Une fois l'expertise ordonnée, que se passe-t-il ?

Le magistrat, sauf à ce qu'il rejette la demande, rend une ordonnance par laquelle il désigne un expert judiciaire choisi par ses soins, mais dont les parties auront pu suggérer à l'audience, si ce n'est le nom, au moins la spécialité. Le juge fixe aussi la mission à exécuter dans un délai imparti, après versement par le demandeur d'une consignation. L'expert convoque ensuite les parties à une réunion d'expertise.

Est-il opportun de préparer l'expertise en amont de la première réunion ?

Assurément, oui. La première réunion d'expertise, ou premier « accedit », a pour objet de permettre à l'expert de prendre connaissance du litige, des parties, des lieux avant d'initier des investigations. En somme, le technicien désigné se fait une première idée de l'objet de sa mission. Il est donc judicieux de lui transmettre, à cette fin, les premiers éléments : pièces contractuelles, échanges amiables… Toute communication devra être transmise à l'expert et aux autres parties afin d'être pleinement contradictoire. Prudence cependant à ne pas trop en dire : divulguer immédiatement pléthore de documents pourrait avoir l'effet contraire de se dévoiler à l'excès.

Il sera également opportun d'anticiper, notamment à l'aide de conseils technique et juridique, les questions et débats à venir.

Quel est l'intérêt d'y participer ?

L'on pourrait penser que l'expertise judiciaire n'est qu'un préalable à un futur contentieux et ne présente ainsi qu'un enjeu limité. C'est en réalité tout l'inverse. Si le juge n'est pas lié par le rapport qui sera déposé par l'expert à l'issue de ses investigations, la pratique démontre qu'il en suit très souvent les conclusions. D'où la nécessité de participer activement aux opérations d'expertise en assistant aux réunions et en formulant des observations sur les constats opérés par voie de courriers, appelés « dires ».

Quels sont les points de vigilance pendant l'expertise ?

Les objectifs sont multiples. Sur la forme d'abord, l'expert a une mission à laquelle il ne peut déroger. Mais la tentation est parfois grande, une fois sur les lieux, d'examiner plus généralement un ouvrage.
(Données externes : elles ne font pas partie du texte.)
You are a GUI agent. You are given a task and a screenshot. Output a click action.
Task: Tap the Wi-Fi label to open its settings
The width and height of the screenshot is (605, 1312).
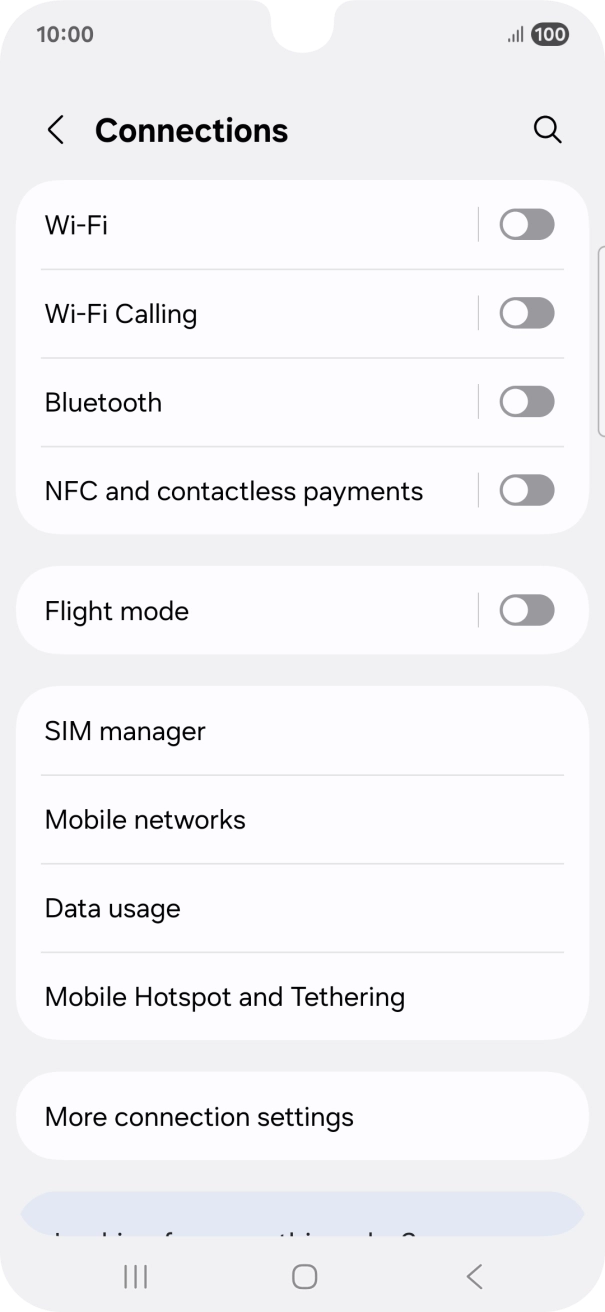[x=77, y=224]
Ou de s'affranchir du respect de certains principes essentiels au premier chef desquels la contradiction (toutes les parties doivent être informées des investigations réalisées, pouvoir y participer et en débattre). Dans ce contexte, assister aux réunions ou s'y faire représenter permet de s'assurer du respect de la mission et des principes de droit.
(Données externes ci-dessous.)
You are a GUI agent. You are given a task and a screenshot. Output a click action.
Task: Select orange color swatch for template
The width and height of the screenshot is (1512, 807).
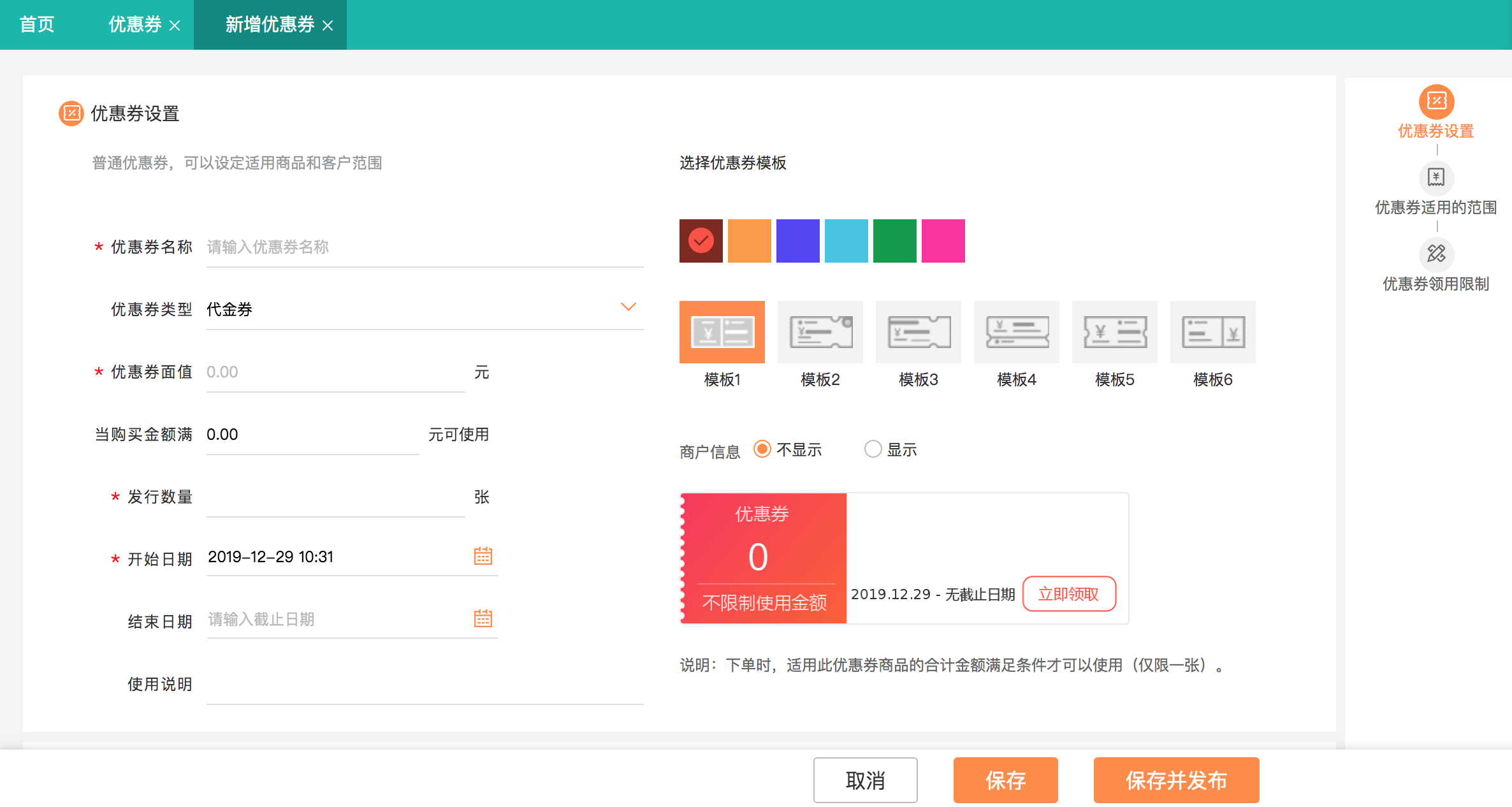point(751,240)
Sur le fond ensuite, l'expert judiciaire se forge progressivement un avis sur les désordres ou non-conformités : leur existence (l'expert ne peut se limiter aux allégations du demandeur et doit constater par lui-même chacune des doléances), leur imputabilité. Participer activement à l'expertise permet ainsi d'orienter l'expert dans sa réflexion avec un objectif principal : se dégager in fine de toute responsabilité. En diffusant les informations et pièces opportunes, en étayant une position technique, mais également en posant les jalons de futurs débats juridiques. Mais toujours de manière pertinente : dire ce qui est nécessaire, mais juste ce qui est nécessaire.
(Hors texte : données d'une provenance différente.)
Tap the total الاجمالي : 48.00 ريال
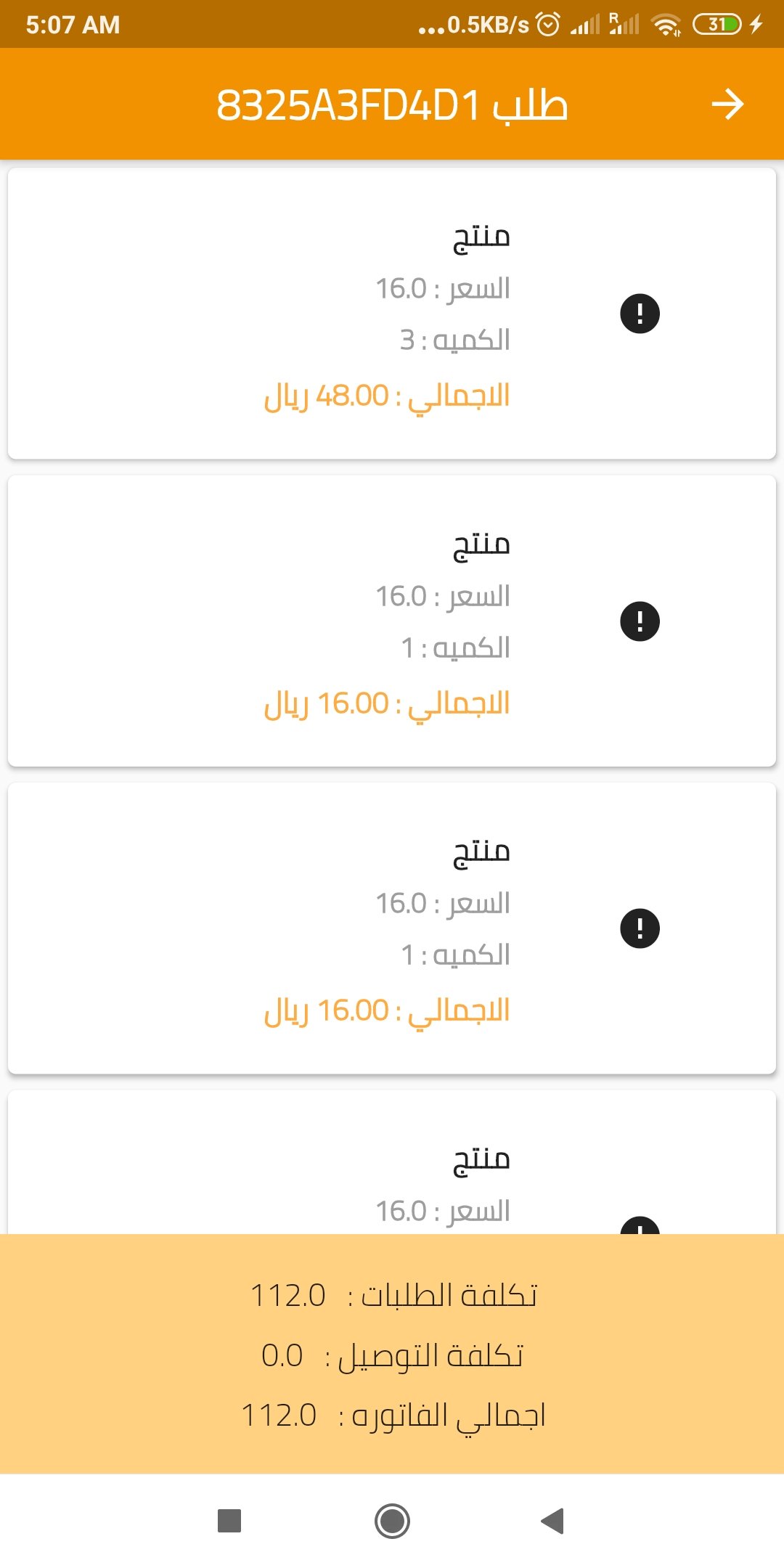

Subsidiairement, l'expert doit le plus souvent donner aussi un avis sur les préconisations réparatoires, leurs chiffrages ainsi que les préjudices. Les demandeurs sont parfois gourmands, et l'expert pourrait, notamment par souci d'équité, se trouver emprunt de générosité. Il est là encore essentiel d'analyser minutieusement les devis et les réclamations indemnitaires en les contestant au besoin ou en tentant a minima d'obtenir une diminution du quantum.

Et ensuite ?

Une fois ses opérations terminées, l'expert dépose un prérapport, puis un rapport définitif. Il est alors automatiquement dessaisi de sa mission. Dans la meilleure hypothèse, le défendeur aura été mis hors de cause et le dossier sera clos le concernant. Mais, le plus souvent, la partie n'est pas terminée et commence alors la seconde manche, davantage financière. Et l'intérêt du travail réalisé en amont prendra tout son sens, soit pour échapper à toute condamnation, soit pour en faire supporter la charge définitive à d'autres intervenants.